Conjugated hypercrosslinked polymers imprinted with 3,5-dinitrosalicylic acid for the fluorescent determination of α-amylase activity.

The discovery of a series of coupling reactions between various building blocks has driven the development of porous organic polymers, but the common usage of expensive and air-sensitive organometallic catalysts and complex procedures in harsh syntheses has limited their expansion. A microporous hypercrosslinked polymer (HCP) was synthesized by polymerizing a naphthalene monomer and a 1,4-dimethoxybenzene crosslinker using Friedel-Crafts alkylation over an FeCl3 catalyst and imprinted with 3,5-dinitrosalicylic acid (DNS).

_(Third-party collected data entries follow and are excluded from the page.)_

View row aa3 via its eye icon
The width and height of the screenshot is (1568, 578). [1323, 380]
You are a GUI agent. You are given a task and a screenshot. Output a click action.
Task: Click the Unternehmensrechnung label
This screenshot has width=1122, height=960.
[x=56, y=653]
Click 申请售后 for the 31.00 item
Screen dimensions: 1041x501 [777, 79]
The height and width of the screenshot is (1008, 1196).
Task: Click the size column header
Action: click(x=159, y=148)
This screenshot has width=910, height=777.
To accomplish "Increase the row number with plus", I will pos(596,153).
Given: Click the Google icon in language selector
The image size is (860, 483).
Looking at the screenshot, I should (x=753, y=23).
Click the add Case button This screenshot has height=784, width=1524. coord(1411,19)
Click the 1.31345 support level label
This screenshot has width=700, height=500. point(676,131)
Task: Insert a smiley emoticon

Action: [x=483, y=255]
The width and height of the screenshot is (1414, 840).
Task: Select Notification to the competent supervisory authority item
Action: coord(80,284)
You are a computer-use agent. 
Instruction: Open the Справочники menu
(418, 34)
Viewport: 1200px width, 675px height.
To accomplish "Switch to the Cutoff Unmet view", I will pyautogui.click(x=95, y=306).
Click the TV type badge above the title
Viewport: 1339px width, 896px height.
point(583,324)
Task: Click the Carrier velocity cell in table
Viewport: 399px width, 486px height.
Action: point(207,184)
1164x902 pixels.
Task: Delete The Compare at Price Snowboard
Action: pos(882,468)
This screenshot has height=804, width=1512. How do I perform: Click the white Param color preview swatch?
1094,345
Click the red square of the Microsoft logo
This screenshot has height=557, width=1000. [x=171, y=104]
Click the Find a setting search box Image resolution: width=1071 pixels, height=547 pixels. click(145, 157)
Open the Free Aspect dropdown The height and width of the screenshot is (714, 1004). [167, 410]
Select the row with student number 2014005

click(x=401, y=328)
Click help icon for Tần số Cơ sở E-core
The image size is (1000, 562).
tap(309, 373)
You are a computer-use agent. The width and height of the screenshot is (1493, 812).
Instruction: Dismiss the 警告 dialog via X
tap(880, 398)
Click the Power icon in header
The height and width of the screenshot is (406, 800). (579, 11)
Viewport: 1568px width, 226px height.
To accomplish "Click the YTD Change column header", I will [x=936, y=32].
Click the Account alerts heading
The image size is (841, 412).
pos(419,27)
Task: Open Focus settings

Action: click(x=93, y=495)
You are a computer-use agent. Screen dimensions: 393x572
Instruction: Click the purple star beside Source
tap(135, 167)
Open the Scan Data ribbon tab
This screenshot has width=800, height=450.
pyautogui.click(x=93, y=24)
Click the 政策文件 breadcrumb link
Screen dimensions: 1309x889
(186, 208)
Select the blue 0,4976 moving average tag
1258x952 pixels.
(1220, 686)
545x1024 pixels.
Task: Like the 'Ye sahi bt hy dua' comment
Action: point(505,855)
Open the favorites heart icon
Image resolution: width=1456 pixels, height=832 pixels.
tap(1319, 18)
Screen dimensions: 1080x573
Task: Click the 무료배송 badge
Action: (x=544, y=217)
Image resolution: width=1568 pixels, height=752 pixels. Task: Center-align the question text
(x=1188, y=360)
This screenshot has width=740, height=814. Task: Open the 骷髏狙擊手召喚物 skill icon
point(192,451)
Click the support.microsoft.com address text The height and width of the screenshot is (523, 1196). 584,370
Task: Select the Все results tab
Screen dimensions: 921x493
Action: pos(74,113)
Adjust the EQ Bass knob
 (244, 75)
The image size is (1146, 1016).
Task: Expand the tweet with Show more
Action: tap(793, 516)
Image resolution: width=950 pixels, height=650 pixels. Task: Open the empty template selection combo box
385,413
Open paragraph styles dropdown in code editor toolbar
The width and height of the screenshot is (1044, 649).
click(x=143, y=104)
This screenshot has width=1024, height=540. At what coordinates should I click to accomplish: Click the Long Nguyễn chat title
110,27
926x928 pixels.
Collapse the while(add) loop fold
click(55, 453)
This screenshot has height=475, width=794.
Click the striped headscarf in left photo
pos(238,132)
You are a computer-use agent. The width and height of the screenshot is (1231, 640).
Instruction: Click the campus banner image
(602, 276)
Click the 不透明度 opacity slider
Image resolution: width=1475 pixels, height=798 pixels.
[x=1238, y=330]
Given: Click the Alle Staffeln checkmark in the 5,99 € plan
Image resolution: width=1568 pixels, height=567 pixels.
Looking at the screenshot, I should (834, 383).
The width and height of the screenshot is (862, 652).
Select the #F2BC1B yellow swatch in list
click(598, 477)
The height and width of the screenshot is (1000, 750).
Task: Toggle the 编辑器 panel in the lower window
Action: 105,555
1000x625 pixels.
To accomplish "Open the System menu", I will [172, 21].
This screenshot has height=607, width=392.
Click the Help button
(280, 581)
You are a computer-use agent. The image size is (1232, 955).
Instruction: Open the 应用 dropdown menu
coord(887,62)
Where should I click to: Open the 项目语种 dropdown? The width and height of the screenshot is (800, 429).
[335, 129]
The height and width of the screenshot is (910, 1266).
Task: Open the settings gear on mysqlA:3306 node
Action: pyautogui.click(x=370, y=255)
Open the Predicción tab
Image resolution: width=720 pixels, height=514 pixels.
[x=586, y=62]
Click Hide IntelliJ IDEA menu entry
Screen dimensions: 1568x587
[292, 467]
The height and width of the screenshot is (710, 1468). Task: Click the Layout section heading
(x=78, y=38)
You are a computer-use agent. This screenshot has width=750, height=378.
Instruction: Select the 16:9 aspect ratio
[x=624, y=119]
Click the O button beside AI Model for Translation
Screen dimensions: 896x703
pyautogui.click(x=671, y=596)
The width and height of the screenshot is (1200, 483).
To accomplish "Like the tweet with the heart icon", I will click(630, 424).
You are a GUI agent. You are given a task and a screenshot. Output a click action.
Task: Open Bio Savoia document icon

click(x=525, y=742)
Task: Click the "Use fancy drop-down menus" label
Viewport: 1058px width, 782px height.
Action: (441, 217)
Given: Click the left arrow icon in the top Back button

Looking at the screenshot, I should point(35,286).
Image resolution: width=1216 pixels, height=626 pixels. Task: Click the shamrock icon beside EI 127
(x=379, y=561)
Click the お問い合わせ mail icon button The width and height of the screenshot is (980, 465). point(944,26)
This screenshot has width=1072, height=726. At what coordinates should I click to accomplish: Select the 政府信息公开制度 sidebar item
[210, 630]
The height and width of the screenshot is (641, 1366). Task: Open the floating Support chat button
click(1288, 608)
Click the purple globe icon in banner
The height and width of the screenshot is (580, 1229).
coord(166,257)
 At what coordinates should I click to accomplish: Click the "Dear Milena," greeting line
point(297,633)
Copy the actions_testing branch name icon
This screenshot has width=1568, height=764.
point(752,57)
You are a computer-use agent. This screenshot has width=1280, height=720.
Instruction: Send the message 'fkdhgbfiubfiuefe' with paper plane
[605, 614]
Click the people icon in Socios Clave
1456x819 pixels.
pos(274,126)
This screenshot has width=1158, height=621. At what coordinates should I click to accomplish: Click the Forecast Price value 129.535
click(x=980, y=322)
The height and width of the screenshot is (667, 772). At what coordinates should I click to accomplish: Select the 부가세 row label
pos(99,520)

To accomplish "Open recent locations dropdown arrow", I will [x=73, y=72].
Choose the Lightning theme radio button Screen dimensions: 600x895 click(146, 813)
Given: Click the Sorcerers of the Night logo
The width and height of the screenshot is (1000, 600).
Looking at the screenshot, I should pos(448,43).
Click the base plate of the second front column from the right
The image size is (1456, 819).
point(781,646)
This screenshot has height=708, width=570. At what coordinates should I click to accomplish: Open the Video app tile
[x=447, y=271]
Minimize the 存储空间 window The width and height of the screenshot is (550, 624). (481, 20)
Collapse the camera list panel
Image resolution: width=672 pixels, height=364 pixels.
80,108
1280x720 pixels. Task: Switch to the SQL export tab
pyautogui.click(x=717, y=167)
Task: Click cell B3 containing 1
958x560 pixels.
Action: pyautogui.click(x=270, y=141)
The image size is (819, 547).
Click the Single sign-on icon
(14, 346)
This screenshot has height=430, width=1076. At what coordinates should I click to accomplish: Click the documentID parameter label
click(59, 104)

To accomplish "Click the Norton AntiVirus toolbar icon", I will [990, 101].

The DNS-molecularly-imprinted HCPs (MIHCPs) were characterized as having IUPAC Type I mesoporosity, a specific surface area of 1134 m2 g-1 , a monolayer adsorption capacity of 116 cm2 g-1 , pore sizes ranging from 5 to 8.5 Å, amorphous frameworks, and distinctive absorption and emission bands by N2 adsorption/desorption analyses, scanning and transmission electron microscopies, and FTIR, UV-Vis, and fluorescence spectrometries. The π-conjugated imprinted framework endowed the MIHCPs with 405-nm fluorescent emission at a 330-nm excitation and dynamic quenching, which was confirmed by changes in fluorescence lifetime and followed a linear Stern-Volmer plot against 1.0-200 μM DNS template molecules under optimized conditions of a pH 7.0 buffer, an MIHCP concentration of 125 μg mL-1 , and a 3.0-min equilibration time. The MIHCPs exhibited a high imprinted factor of 8.7 against nonimprinted HCP and a selectivity of 8.63 against reduced DNS, which enabled fluorometric detection of DNS molecules produced by the hydrolysis of starch with microbial, salivary, and pancreatic α-amylases and the subsequent redox incubation with the DNS oxidant. The fluorometric measurement of α-amylase activity was higher in accuracy and precision (RSD: 2.6-2.8% vs. 3.9-4.0%) than conventional UV-Vis spectrometry because the excellent fluorescent sensitivity and imprinting selectivity of the MIHCP probes enabled the use of higher dilution factors with weaker matrix effects.